Chest wall osteochondroma in children: a case series of surgical management.

BACKGROUND: Chest wall osteochondroma is a rare tumor in children. Even though the potential for malignant transformation or serious intrathoracic complications is low, it has led some centers to advocate surgical management of these bony tumors. We present our experience of the surgical management of costal osteochondromata.

METHODS: Between January 1, 2006 and November 1, 2012 we saw 854 patients with solitary or multiple exostoses in our clinics. By reviewing our billing lists we found 7 children who had surgical management of chest wall osteochondromata. The indications for surgery were pain (3 patients), excision for confirmation of diagnosis (2 patients), recurrent pneumothorax (1 patient), and malignancy (1 patient).

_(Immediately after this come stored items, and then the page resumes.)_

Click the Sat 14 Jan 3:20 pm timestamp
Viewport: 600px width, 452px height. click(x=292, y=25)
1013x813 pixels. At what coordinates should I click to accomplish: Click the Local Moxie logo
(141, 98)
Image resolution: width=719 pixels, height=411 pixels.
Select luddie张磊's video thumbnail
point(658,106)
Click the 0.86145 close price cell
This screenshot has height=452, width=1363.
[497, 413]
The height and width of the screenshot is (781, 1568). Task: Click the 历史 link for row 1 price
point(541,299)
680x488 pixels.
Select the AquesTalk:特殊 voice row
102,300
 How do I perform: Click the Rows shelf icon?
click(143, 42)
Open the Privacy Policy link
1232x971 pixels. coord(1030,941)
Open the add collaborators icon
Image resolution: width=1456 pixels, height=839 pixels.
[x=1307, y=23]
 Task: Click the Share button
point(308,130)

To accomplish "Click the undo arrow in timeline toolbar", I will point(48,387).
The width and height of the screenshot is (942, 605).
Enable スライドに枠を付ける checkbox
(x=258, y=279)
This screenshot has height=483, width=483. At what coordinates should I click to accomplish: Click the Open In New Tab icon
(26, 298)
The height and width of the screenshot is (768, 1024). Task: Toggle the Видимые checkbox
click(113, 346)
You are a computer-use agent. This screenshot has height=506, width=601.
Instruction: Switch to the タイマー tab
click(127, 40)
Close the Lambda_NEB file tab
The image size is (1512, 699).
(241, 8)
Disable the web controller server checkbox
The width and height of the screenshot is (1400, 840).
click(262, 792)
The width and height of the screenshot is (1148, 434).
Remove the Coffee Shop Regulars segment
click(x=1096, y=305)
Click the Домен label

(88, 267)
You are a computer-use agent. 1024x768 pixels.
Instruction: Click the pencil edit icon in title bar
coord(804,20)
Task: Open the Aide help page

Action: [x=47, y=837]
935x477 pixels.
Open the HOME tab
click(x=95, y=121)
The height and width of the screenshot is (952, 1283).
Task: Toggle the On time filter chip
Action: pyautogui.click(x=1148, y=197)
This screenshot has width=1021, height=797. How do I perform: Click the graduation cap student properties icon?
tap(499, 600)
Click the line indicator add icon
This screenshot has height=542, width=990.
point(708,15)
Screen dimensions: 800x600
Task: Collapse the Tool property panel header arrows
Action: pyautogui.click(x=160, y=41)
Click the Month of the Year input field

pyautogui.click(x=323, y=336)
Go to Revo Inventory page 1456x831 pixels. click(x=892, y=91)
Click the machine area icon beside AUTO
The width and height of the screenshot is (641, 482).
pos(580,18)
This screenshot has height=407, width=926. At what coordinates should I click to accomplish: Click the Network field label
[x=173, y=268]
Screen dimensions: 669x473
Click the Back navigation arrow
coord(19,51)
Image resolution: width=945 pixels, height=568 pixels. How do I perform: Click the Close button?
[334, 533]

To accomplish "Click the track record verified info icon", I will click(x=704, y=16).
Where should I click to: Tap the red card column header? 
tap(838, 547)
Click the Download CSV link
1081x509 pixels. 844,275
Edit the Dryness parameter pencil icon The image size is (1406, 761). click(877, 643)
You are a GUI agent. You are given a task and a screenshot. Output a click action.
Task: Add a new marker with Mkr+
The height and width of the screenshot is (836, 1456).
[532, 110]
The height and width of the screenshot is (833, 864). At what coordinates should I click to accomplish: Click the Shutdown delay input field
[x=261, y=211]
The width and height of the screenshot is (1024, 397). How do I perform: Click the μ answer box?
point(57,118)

RESULTS: All patients made a good postoperative recovery with a median hospital stay of 1.8 days (range, 0 to 4 d). There was no recurrence of exostosis on follow-up (range, 8 mo to 2.6 y). One patient required surgery for excision of another chest wall osteochondroma at an adjacent location. No patient reported scar-related pain symptoms. No malignant transformation or intrathoracic complications occurred. We found ribs as the first site of presentation of multiple hereditary exostoses in 2 young patients.

CONCLUSIONS: Surgical management of thoracic osteochondroma, with excision for painful, symptomatic, malignant lesions or lesions adjudged to be at risk of intrathoracic complications, yields good outcomes in terms of symptom control, establishing histologic diagnosis, and prevention of thoracic complications.

LEVEL OF EVIDENCE: Level IV-case series.